Integrate Workbench and Jupyter with PySpark

Workbench

This documentation describes the steps to use Posit Workbench to connect to a Spark cluster using Jupyter Notebooks and PySpark.

Requirements

Note

The Workbench server must have access to the Spark cluster and the underlying configuration files for YARN and the Hadoop Distributed File System (HDFS). This typically requires you to install Workbench on an edge node (i.e., gateway node) of the Spark cluster using a Hadoop administration tool such as Cloudera Manager or Apache Ambari.
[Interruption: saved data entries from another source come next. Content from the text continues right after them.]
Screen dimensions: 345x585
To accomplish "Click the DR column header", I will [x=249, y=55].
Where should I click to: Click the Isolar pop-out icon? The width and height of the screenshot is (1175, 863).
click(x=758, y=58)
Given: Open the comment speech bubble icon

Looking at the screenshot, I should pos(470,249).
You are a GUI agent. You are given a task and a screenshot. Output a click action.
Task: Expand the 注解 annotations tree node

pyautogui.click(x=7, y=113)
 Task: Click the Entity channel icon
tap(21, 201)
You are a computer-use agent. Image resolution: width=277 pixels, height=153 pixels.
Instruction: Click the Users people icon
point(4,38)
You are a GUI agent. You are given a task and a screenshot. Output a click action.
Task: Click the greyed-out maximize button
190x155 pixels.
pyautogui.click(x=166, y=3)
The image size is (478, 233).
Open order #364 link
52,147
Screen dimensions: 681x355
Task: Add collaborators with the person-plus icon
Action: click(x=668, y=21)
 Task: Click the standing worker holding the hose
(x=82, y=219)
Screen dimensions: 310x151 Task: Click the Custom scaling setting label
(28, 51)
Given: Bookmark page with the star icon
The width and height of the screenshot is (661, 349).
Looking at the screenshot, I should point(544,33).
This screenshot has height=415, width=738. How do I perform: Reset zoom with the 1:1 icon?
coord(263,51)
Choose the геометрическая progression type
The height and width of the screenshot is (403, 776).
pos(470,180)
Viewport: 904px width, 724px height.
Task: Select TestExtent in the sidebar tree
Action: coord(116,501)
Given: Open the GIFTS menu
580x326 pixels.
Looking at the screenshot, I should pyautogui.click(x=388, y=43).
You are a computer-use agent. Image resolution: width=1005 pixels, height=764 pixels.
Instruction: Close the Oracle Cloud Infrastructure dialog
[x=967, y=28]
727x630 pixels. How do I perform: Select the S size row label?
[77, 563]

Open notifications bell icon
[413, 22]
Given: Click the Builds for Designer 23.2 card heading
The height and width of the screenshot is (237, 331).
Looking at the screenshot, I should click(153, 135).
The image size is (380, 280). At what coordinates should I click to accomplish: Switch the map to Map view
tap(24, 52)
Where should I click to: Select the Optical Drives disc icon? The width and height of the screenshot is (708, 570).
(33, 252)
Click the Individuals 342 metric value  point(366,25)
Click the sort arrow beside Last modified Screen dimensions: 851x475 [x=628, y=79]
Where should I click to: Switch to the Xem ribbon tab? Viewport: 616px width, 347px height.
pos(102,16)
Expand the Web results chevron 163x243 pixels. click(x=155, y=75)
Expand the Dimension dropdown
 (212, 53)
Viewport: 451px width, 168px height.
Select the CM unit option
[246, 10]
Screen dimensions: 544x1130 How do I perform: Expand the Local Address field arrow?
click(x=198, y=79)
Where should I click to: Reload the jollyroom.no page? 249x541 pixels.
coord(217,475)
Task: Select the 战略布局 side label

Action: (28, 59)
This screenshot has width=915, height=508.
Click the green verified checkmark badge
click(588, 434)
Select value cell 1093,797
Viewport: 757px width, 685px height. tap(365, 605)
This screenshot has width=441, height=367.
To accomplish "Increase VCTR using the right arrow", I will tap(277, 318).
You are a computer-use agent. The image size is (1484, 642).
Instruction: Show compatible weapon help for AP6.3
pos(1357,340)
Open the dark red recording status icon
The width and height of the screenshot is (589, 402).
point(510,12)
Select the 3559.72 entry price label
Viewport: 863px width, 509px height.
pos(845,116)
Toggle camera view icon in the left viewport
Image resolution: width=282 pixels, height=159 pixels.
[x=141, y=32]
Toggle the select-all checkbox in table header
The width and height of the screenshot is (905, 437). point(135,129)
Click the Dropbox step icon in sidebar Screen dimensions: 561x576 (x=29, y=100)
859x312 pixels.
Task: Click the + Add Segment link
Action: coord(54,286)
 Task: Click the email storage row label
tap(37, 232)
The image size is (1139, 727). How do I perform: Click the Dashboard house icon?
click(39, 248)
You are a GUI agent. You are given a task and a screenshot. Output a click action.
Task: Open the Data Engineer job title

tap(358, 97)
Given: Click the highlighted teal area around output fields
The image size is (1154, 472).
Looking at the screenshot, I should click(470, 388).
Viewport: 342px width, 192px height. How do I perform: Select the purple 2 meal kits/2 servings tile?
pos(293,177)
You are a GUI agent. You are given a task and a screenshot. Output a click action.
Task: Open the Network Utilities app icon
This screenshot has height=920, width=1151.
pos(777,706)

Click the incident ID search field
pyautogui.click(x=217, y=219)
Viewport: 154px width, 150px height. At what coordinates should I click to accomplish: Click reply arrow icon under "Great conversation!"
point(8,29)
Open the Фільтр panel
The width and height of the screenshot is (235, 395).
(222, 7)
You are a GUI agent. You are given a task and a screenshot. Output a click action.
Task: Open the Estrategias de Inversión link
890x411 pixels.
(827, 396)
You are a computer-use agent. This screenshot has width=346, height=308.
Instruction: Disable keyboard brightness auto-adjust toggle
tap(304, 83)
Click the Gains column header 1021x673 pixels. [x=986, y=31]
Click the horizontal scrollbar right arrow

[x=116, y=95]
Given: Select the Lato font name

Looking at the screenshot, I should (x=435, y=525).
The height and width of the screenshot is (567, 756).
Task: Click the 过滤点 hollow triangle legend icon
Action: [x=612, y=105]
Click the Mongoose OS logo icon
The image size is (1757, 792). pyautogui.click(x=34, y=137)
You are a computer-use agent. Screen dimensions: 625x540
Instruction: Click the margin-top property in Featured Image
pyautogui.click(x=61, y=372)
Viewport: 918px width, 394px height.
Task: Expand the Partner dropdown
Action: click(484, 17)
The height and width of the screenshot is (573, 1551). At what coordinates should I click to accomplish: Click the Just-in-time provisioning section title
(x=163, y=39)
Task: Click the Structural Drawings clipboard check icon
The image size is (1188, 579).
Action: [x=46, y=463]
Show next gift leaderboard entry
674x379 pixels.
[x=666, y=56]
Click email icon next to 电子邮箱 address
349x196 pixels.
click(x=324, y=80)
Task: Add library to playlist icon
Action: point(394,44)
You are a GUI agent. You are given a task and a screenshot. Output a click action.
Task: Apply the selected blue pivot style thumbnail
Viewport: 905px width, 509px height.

You can also achieve this by copying configuration files from the Spark cluster to the Workbench server.

Disclaimer

Posit does not support or maintain Cloudera Manager. Therefore, the examples (including UI menus and configuration options) may differ the Cloudera Manager dashboard. Please defer to Cloudera’s documentation for additional help.

In this example, Apache Hadoop YARN is used as a resource manager on the Spark cluster, and you’ll create interactive Python sessions that use PySpark.

Spark cluster diagram

Add Workbench as an edge/gateway node

This section describes the process to add a single node as a Spark client to a Hadoop cluster. This step is typically performed by a Hadoop administrator. In this example, we use Cloudera Manager, but these steps can also be adapted to other Spark clusters such as Amazon EMR.

This section describes the process to add a single node as a Spark client to a Hadoop cluster. This is typically performed by a Hadoop administrator. This example uses Cloudera Manager, but these steps can also be adapted to other Spark clusters such as Amazon EMR.

This process may vary depending on different versions of Cloudera Distribution Hadoop (CDH), authentication, and other variables. Refer to the Cloudera Manager documentation for more information.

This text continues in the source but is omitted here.